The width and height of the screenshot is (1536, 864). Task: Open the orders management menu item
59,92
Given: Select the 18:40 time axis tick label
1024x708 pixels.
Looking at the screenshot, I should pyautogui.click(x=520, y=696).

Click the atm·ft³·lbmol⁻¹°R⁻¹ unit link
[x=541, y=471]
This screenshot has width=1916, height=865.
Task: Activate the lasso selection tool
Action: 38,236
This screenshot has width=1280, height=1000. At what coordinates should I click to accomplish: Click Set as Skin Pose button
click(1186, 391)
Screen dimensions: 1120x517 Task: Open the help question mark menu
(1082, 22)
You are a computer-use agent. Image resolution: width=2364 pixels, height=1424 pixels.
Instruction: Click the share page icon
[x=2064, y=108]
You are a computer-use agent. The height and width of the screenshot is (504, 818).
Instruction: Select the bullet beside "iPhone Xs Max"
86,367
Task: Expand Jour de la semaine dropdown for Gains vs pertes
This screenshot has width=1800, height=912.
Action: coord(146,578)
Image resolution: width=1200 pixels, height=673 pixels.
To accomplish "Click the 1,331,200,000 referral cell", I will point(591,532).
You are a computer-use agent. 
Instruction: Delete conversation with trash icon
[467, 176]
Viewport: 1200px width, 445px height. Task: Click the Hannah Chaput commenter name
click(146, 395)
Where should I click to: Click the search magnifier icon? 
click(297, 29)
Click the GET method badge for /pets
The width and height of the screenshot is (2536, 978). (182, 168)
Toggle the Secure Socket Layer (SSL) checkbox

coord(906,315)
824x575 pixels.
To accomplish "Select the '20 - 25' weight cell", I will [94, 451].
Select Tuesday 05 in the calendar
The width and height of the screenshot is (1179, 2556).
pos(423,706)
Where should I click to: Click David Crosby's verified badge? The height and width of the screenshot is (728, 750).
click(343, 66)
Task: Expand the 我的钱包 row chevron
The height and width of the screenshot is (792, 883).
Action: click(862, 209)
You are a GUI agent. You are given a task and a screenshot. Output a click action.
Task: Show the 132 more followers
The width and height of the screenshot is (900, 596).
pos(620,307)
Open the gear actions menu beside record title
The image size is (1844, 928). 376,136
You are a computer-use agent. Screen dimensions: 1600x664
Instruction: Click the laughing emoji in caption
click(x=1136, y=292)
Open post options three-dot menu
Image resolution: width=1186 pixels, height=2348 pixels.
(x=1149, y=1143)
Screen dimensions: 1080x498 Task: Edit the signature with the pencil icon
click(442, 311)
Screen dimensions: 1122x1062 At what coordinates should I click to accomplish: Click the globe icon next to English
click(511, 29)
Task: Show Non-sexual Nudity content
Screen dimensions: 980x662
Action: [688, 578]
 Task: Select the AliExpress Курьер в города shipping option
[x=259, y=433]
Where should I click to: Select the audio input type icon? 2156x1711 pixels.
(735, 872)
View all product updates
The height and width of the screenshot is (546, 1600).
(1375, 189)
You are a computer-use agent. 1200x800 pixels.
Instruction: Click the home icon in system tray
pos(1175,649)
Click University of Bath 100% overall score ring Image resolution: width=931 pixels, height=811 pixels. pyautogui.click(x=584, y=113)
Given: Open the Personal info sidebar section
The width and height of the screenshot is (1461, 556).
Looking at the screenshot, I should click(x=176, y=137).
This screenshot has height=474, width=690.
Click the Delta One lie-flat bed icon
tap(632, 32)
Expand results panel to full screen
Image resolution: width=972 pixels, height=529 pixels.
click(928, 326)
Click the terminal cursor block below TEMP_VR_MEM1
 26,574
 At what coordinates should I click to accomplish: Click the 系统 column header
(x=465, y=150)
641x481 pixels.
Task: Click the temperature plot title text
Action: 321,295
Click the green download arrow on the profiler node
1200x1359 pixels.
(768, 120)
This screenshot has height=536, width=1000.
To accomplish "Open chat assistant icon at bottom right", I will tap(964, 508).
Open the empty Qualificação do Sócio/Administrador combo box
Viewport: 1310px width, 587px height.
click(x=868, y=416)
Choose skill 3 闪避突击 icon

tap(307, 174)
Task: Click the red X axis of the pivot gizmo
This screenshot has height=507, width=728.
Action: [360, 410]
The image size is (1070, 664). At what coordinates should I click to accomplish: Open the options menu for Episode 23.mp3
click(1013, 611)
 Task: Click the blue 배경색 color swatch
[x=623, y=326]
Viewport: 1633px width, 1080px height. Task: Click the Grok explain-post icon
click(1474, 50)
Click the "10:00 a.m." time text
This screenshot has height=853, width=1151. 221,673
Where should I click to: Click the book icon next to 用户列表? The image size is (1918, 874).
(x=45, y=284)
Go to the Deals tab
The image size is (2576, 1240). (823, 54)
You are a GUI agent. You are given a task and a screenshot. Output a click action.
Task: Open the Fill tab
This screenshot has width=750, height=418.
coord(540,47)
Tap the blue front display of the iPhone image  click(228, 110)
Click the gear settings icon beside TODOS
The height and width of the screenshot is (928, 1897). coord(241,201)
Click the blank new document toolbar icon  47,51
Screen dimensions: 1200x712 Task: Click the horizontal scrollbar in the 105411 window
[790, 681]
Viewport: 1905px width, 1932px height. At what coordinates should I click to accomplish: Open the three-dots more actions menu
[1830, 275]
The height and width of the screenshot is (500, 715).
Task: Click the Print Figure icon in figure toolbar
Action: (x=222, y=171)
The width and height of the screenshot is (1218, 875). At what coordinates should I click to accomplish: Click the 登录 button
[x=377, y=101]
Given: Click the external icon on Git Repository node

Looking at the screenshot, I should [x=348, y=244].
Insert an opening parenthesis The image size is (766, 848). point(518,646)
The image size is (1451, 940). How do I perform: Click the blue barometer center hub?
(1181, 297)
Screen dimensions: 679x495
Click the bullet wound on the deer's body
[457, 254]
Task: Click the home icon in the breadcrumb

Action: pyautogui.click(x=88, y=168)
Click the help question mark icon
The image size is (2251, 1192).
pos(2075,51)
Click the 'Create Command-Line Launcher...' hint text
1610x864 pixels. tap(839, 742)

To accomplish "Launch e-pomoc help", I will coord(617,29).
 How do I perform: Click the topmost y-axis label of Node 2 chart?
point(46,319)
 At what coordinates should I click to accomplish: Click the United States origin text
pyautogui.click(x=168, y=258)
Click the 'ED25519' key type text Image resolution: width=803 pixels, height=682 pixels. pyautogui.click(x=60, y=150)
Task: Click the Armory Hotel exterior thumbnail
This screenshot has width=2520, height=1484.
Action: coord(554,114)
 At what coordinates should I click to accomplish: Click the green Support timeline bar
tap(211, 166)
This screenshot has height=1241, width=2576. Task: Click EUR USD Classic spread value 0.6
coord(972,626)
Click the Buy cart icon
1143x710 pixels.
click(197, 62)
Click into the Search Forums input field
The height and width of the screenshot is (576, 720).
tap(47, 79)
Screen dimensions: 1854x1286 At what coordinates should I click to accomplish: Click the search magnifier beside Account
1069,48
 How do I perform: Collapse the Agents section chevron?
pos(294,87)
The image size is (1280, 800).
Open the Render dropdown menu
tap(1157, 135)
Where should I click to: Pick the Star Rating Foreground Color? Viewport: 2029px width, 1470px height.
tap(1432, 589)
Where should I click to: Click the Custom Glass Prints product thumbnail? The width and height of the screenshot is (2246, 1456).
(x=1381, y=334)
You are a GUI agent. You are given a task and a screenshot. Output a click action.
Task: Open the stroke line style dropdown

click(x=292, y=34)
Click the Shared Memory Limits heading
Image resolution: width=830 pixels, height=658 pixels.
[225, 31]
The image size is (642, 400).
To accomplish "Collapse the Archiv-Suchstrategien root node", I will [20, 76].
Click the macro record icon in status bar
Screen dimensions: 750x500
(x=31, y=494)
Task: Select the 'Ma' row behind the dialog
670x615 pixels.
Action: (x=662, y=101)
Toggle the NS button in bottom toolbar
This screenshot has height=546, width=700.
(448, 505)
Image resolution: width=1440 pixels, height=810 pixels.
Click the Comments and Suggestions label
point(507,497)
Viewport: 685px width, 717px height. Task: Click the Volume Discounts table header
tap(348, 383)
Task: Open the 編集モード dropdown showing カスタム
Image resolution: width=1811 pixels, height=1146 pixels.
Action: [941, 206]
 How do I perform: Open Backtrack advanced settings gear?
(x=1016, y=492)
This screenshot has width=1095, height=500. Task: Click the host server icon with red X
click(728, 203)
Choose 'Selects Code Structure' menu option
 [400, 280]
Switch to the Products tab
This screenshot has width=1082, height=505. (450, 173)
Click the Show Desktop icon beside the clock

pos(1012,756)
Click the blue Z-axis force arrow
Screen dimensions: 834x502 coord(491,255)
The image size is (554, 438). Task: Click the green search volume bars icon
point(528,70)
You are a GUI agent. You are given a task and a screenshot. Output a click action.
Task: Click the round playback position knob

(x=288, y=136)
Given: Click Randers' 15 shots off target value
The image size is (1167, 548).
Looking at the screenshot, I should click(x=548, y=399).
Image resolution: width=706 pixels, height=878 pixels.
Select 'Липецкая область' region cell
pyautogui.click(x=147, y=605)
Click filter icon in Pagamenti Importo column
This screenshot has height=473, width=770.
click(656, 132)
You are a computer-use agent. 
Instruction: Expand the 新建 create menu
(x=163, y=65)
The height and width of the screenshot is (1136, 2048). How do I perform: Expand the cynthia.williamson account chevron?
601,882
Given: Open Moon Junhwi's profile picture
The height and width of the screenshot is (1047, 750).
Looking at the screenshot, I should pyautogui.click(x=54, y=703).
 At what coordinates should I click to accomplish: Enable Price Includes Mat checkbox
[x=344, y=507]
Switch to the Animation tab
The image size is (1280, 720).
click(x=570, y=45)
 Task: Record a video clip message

### What is needed
Pick out and copy every line of the listing above that contains the word "point". Count a line only when the letters match in case.

### Output of the exercise
To accomplish "Click the 1,331,200,000 referral cell", I will point(591,532).
Insert an opening parenthesis The image size is (766, 848). point(518,646)
point(46,319)
point(507,497)
point(528,70)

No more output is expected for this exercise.